Deficiency signs and symptoms

Although most people are at the greatest risk for linolenic acid (omega-3) deficiencies, certain groups, such as the elderly and people on low-fat diets, may be at high risk for linoleic acid (omega-6) deficiencies.

One of the more surprising consequences of a linoleic deficiency is weight gain. It may seem odd that a shortage of dietary fat would result in added weight, but it all comes down to getting the right kinds of fats. Studies show diets high in non-essential fatty acids (saturated fats like those found in red meats) but low in essential fatty acids actually slow metabolism and add to bodyfat accumulation.

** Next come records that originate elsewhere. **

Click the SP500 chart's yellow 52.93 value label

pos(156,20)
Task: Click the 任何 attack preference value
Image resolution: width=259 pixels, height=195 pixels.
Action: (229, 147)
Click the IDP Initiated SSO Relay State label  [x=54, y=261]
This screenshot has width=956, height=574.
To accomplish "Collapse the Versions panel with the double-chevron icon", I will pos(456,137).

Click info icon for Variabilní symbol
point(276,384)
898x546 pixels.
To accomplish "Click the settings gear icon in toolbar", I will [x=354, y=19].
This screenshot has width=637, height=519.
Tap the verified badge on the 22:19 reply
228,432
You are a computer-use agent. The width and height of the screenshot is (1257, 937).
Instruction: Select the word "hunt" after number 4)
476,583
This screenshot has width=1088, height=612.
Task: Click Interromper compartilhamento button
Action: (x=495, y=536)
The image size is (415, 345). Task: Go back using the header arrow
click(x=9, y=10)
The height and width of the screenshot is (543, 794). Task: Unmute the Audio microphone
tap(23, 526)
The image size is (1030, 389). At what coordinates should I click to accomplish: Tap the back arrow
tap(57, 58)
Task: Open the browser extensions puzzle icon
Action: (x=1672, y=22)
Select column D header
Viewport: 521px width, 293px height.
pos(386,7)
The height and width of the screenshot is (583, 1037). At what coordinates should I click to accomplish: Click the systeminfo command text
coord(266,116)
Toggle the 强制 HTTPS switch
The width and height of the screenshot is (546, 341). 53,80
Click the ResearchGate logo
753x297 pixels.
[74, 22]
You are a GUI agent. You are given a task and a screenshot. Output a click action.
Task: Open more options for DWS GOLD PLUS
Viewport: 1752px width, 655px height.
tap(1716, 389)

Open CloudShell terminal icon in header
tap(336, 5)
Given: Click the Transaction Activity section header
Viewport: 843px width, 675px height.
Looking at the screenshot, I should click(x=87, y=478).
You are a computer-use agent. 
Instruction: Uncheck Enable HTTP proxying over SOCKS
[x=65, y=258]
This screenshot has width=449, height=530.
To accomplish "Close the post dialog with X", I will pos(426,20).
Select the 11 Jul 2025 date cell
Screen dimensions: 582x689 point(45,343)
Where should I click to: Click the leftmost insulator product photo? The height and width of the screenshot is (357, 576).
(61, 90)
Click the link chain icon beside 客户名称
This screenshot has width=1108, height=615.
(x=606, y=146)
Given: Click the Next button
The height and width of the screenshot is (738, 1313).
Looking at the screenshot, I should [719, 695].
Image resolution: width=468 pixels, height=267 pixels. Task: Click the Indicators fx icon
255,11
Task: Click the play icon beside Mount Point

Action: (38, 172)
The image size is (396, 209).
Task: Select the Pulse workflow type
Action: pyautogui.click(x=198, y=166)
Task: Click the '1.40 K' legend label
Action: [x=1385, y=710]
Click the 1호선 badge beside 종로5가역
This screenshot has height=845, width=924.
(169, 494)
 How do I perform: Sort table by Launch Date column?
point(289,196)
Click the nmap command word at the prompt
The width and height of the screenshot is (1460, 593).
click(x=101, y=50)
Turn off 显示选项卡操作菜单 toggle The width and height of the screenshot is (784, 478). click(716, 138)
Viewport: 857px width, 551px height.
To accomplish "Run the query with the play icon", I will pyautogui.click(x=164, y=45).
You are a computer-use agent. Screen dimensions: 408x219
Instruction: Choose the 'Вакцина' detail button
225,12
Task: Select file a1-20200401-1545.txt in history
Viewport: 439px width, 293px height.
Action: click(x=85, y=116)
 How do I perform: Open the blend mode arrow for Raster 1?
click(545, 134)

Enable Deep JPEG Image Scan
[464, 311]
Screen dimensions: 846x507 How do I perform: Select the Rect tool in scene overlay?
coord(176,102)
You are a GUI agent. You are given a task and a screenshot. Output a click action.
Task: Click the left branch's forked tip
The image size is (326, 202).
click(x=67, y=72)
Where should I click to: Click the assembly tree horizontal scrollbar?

A linoleic acid deficiency can also lead to a deficiency in another essential fatty acid, called arachidonic acid, necessary for the production of key prostaglandins that help control inflammation, among other things.

In conclusion

Clearly, there are many reasons to take an essential fatty acid supplement that contains a balance of linoleic and linolenic essential fatty acids. Whether you’re looking to achieve optimal performance or optimal health, studies show essential fatty acids can offer you that critical edge you may not get from diet alone.

NOTES ON USAGE

Amount

From 3 to 6 grams (one teaspoon) per day of omega-6 is recommended to prevent deficiencies and 9 to 18 grams per day to support optimal health and performance.

Timing

Linoleic acid is best taken with or as part of meals.

Synergists of Linoleic Acid

Magnesium, selenium, zinc, niacin, Vitamin B6, A, C, and E are all needed for the conversion of linoleic acid to other omega-6 fatty acids.

Toxicity of Linoleic Acid

No known toxicity.

Bans and restrictions

None reported.

RELATED RESEARCH

  • Alexander, J.W., “Immunonutrition: The Role of Omega-3 Fatty Acids,” Nutrition 14.7-8 (1998) : 627-33.
  • Anderson, G.J., and Connor, W.E., “On the Demonstration of Omega-3 Essential-Fatty-Acid Deficiency in Humans (editorial),” Am J Clin Nutr, 49.4 (1989) : 585-7.
  • Brilla, L.R., and Landerholm, T.E., “Effect of Fish Oil Supplementation and Exercise on Serum Lipids and Aerobic Fitness,” J Sports Med Phys Fitness 30.2 (1990) : 173-80.
  • Horrobin, D.F., “The Importance of Gamma-Linolenic Acid and Prostaglandin E1 in Human Nutrition and Medicine,” J Holistic Med 3 (1981) : 118-39.
  • Meyer, F., et al., “Dietary Fat and Prostate Cancer Survival,” Cancer Causes Control 10.4 (1999) : 245-51.
  • Mansel, R.E., et al., “Effects of Essential Fatty Acids on Cyclical Mastalgia and Noncyclical Breast Disorders,” In Omega-6 Essential Fatty Acids: Pathophysiology and Roles in Clinical Medicine, ed. D.F. Horrobin (New York: Alan R Liss, 1990) : 557-66.
  • Prisco, D., et al., “Effect of Medium-Term Supplementation with a Moderate Dose of n-3 Polyunsaturated Fatty Acids on Blood Pressure in Mild Hypertensive Patients,” Thromb Res 91.3 (1998) : 105-12.
  • Sargent, J.R., “Fish Oils and Human Diet,” Br J Nutr 78.S1 (1997) : S5-13.
  • Schmidt, E.B., and Dyerberg, J., “Omega-3 Fatty Acids. Current Status in Cardiovascular Medicine,” Drugs 47.3 (1994) : 405-24.
  • Yehuda, S., “Essential Fatty Acids Are Mediators of Brain Biochemistry and Cognitive Functions,” J Neurosci Res 56.6 (1999) : 565-70.